From: Greg Smith <greg(at)2ndQuadrant(dot)com>
To: Heikki Linnakangas <hlinnakangas(at)vmware(dot)com>
Cc: Simon Riggs <simon(at)2ndQuadrant(dot)com>, Jeff Davis <pgsql(at)j-davis(dot)com>, PostgreSQL-development <pgsql-hackers(at)postgresql(dot)org>
Subject: Re: Enabling Checksums
Date: 2013-03-04 23:34:13
Message-ID: 51352F75.8010201@2ndQuadrant.com
Views: Raw Message | Whole Thread | Download mbox | Resend email
Thread:
Lists: pgsql-hackers

On 3/4/13 3:13 PM, Heikki Linnakangas wrote:
> This PostgreSQL patch hasn't seen any production use, either. In fact,
> I'd consider btrfs to be more mature than this patch. Unless you think
> that there will be some major changes to the worse in performance in
> btrfs, it's perfectly valid and useful to compare the two.

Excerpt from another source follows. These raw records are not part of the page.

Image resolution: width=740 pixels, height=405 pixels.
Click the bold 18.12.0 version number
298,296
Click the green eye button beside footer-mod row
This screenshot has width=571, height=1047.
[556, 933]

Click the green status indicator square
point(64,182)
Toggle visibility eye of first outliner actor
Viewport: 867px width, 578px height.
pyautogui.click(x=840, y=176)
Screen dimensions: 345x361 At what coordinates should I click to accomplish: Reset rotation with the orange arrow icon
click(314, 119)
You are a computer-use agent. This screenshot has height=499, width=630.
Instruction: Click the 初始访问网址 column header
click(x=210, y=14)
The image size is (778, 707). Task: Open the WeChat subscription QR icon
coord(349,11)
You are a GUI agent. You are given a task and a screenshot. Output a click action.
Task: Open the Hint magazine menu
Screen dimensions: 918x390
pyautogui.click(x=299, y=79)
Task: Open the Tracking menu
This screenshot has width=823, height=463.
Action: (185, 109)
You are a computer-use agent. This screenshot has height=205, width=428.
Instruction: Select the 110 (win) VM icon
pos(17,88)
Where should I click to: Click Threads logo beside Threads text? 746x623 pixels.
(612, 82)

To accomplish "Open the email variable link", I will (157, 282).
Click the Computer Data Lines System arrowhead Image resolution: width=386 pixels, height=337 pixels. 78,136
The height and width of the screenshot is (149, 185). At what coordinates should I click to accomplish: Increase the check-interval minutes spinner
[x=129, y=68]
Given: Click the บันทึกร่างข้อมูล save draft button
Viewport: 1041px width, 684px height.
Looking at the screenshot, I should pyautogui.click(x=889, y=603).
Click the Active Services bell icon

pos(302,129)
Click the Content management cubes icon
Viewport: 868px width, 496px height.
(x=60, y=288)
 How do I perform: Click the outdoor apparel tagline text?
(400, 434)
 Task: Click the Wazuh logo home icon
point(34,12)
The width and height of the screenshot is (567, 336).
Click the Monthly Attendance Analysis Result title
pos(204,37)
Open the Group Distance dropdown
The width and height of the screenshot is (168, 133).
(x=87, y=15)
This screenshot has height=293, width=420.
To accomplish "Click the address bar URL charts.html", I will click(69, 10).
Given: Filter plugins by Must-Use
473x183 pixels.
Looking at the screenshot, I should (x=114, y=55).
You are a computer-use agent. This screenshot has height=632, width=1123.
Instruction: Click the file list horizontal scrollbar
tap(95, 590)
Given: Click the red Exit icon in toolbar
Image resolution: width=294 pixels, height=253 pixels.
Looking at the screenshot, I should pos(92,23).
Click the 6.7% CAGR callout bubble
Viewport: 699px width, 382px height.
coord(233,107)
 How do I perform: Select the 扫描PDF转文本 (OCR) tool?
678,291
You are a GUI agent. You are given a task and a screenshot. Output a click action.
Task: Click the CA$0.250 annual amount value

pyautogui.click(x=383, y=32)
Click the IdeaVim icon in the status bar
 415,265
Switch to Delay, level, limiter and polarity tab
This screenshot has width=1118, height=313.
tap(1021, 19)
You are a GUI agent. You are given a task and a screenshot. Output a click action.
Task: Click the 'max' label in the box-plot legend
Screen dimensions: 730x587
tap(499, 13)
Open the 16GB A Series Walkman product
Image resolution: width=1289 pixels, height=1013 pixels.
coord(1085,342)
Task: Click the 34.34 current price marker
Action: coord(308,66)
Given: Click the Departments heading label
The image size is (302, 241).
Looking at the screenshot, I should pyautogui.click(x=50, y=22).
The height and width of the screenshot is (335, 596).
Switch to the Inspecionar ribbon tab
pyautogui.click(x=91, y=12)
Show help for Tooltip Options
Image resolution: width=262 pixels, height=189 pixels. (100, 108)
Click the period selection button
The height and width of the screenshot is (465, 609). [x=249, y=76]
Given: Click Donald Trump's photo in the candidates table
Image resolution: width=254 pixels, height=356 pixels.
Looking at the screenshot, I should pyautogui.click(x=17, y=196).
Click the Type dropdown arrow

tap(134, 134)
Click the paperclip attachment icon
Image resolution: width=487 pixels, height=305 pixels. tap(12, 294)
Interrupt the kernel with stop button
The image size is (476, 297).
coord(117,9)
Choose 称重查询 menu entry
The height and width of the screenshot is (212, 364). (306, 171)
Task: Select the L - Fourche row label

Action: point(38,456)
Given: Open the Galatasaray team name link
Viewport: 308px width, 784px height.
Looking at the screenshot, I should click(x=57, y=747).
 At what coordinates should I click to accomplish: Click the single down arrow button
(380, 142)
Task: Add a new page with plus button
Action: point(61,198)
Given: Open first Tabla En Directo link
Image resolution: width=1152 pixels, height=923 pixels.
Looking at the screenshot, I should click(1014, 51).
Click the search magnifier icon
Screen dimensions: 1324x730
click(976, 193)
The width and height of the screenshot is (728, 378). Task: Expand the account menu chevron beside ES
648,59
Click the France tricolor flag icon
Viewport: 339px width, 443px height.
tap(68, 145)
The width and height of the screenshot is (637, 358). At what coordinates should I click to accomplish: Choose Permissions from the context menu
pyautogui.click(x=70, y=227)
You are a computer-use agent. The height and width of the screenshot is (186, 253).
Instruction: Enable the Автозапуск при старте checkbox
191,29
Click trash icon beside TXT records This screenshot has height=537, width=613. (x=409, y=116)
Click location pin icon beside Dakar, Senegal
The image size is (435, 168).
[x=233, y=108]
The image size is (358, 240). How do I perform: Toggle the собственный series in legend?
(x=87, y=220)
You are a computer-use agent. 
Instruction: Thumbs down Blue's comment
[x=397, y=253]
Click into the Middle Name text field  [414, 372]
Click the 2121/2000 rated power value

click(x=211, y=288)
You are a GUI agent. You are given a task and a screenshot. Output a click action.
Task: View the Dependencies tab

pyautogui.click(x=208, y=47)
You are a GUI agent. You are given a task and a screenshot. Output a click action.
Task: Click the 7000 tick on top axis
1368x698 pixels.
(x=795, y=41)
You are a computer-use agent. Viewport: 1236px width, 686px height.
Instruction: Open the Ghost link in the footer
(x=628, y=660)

I think my last message came out with a bit more hostile attitude about
this than I intended it to; sorry about that. My problem with this idea
comes from looking at the history of how Linux has failed to work
properly before. The best example I can point at is the one I
documented at
http://www.postgresql.org/message-id/4B512D0D.4030909@2ndquadrant.com
along with this handy pgbench chart:
http://www.phoronix.com/scan.php?page=article&item=ubuntu_lucid_alpha2&num=3

TPS on pgbench dropped from 1102 to about 110 after a kernel bug fix.
It was 10X as fast in some kernel versions because fsync wasn't working
properly. Kernel filesystem issues have regularly resulted in data not
being written to disk when it should have been, inflating the results
accordingly. Fake writes due to "lying drives", write barriers that
only actually work on server-class hardware, write barriers that don't
work on md volumes, and then this one; it's a recurring pattern. It's
not the fault of the kernel developers, it's a hard problem and drive
manufacturers aren't making it easy for them.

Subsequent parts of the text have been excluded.